**OBJECTIVE:**
Write out every line of the records below as a JSON list of strings, one string per line, leaving out blank lines.

**THE INPUT:**
•••
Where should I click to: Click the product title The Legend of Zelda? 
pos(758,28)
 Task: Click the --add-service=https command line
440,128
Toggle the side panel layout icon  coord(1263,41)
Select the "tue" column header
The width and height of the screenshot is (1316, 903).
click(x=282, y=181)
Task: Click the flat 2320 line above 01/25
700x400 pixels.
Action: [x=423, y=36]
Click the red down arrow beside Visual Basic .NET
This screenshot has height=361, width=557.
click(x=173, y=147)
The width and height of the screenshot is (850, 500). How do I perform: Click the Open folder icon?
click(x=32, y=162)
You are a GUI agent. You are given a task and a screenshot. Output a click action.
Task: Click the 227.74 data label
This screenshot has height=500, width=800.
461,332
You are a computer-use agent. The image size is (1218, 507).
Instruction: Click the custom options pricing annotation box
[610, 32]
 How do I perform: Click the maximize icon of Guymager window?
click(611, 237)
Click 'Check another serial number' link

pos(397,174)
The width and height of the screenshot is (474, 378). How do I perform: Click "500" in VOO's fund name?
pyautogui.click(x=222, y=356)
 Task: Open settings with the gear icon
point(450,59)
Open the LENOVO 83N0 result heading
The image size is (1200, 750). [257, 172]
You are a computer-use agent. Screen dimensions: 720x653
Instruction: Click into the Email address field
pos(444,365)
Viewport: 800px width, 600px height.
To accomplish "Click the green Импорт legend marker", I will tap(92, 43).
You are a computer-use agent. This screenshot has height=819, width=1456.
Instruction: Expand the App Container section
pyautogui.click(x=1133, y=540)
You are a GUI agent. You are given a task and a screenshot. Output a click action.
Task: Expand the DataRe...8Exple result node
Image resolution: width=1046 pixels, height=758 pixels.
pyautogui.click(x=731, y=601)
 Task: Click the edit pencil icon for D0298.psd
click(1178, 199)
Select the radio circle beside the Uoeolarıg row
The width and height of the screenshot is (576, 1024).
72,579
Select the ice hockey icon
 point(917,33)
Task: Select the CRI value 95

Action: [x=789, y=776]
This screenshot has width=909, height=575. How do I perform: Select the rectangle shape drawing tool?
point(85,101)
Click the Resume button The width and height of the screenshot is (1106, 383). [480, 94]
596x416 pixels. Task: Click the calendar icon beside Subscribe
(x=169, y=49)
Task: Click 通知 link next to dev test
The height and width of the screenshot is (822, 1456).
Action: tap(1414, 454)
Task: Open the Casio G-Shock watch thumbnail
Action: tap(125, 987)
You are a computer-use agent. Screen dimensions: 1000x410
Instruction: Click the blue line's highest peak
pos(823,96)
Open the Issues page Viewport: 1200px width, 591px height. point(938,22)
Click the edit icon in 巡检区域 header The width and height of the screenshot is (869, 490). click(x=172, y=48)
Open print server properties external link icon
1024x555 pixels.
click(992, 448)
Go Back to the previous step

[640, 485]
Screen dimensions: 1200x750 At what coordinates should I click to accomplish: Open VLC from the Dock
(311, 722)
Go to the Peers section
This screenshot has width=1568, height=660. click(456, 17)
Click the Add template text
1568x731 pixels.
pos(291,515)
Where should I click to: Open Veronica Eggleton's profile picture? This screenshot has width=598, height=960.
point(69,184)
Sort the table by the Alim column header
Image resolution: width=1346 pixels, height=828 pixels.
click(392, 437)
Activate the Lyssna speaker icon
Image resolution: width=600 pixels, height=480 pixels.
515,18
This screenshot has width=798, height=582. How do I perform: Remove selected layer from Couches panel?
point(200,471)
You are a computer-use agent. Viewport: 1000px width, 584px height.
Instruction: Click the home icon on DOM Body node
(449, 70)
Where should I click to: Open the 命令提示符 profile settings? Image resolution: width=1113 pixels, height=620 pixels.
•••
**ANSWER TO THIS PROBLEM:**
[
  "Where should I click to: Click the product title The Legend of Zelda? ",
  "pos(758,28)",
  " Task: Click the --add-service=https command line",
  "440,128",
  "Toggle the side panel layout icon  coord(1263,41)",
  "Select the \"tue\" column header",
  "The width and height of the screenshot is (1316, 903).",
  "click(x=282, y=181)",
  "Task: Click the flat 2320 line above 01/25",
  "700x400 pixels.",
  "Action: [x=423, y=36]",
  "Click the red down arrow beside Visual Basic .NET",
  "This screenshot has height=361, width=557.",
  "click(x=173, y=147)",
  "The width and height of the screenshot is (850, 500). How do I perform: Click the Open folder icon?",
  "click(x=32, y=162)",
  "You are a GUI agent. You are given a task and a screenshot. Output a click action.",
  "Task: Click the 227.74 data label",
  "This screenshot has height=500, width=800.",
  "461,332",
  "You are a computer-use agent. The image size is (1218, 507).",
  "Instruction: Click the custom options pricing annotation box",
  "[610, 32]",
  " How do I perform: Click the maximize icon of Guymager window?",
  "click(611, 237)",
  "Click 'Check another serial number' link",
  "pos(397,174)",
  "The width and height of the screenshot is (474, 378). How do I perform: Click \"500\" in VOO's fund name?",
  "pyautogui.click(x=222, y=356)",
  " Task: Open settings with the gear icon",
  "point(450,59)",
  "Open the LENOVO 83N0 result heading",
  "The image size is (1200, 750). [257, 172]",
  "You are a computer-use agent. Screen dimensions: 720x653",
  "Instruction: Click into the Email address field",
  "pos(444,365)",
  "Viewport: 800px width, 600px height.",
  "To accomplish \"Click the green Импорт legend marker\", I will tap(92, 43).",
  "You are a computer-use agent. This screenshot has height=819, width=1456.",
  "Instruction: Expand the App Container section",
  "pyautogui.click(x=1133, y=540)",
  "You are a GUI agent. You are given a task and a screenshot. Output a click action.",
  "Task: Expand the DataRe...8Exple result node",
  "Image resolution: width=1046 pixels, height=758 pixels.",
  "pyautogui.click(x=731, y=601)",
  " Task: Click the edit pencil icon for D0298.psd",
  "click(1178, 199)",
  "Select the radio circle beside the Uoeolarıg row",
  "The width and height of the screenshot is (576, 1024).",
  "72,579",
  "Select the ice hockey icon",
  " point(917,33)",
  "Task: Select the CRI value 95",
  "Action: [x=789, y=776]",
  "This screenshot has width=909, height=575. How do I perform: Select the rectangle shape drawing tool?",
  "point(85,101)",
  "Click the Resume button The width and height of the screenshot is (1106, 383). [480, 94]",
  "596x416 pixels. Task: Click the calendar icon beside Subscribe",
  "(x=169, y=49)",
  "Task: Click 通知 link next to dev test",
  "The height and width of the screenshot is (822, 1456).",
  "Action: tap(1414, 454)",
  "Task: Open the Casio G-Shock watch thumbnail",
  "Action: tap(125, 987)",
  "You are a computer-use agent. Screen dimensions: 1000x410",
  "Instruction: Click the blue line's highest peak",
  "pos(823,96)",
  "Open the Issues page Viewport: 1200px width, 591px height. point(938,22)",
  "Click the edit icon in 巡检区域 header The width and height of the screenshot is (869, 490). click(x=172, y=48)",
  "Open print server properties external link icon",
  "1024x555 pixels.",
  "click(992, 448)",
  "Go Back to the previous step",
  "[640, 485]",
  "Screen dimensions: 1200x750 At what coordinates should I click to accomplish: Open VLC from the Dock",
  "(311, 722)",
  "Go to the Peers section",
  "This screenshot has width=1568, height=660. click(456, 17)",
  "Click the Add template text",
  "1568x731 pixels.",
  "pos(291,515)",
  "Where should I click to: Open Veronica Eggleton's profile picture? This screenshot has width=598, height=960.",
  "point(69,184)",
  "Sort the table by the Alim column header",
  "Image resolution: width=1346 pixels, height=828 pixels.",
  "click(392, 437)",
  "Activate the Lyssna speaker icon",
  "Image resolution: width=600 pixels, height=480 pixels.",
  "515,18",
  "This screenshot has width=798, height=582. How do I perform: Remove selected layer from Couches panel?",
  "point(200,471)",
  "You are a computer-use agent. Viewport: 1000px width, 584px height.",
  "Instruction: Click the home icon on DOM Body node",
  "(449, 70)",
  "Where should I click to: Open the 命令提示符 profile settings? Image resolution: width=1113 pixels, height=620 pixels."
]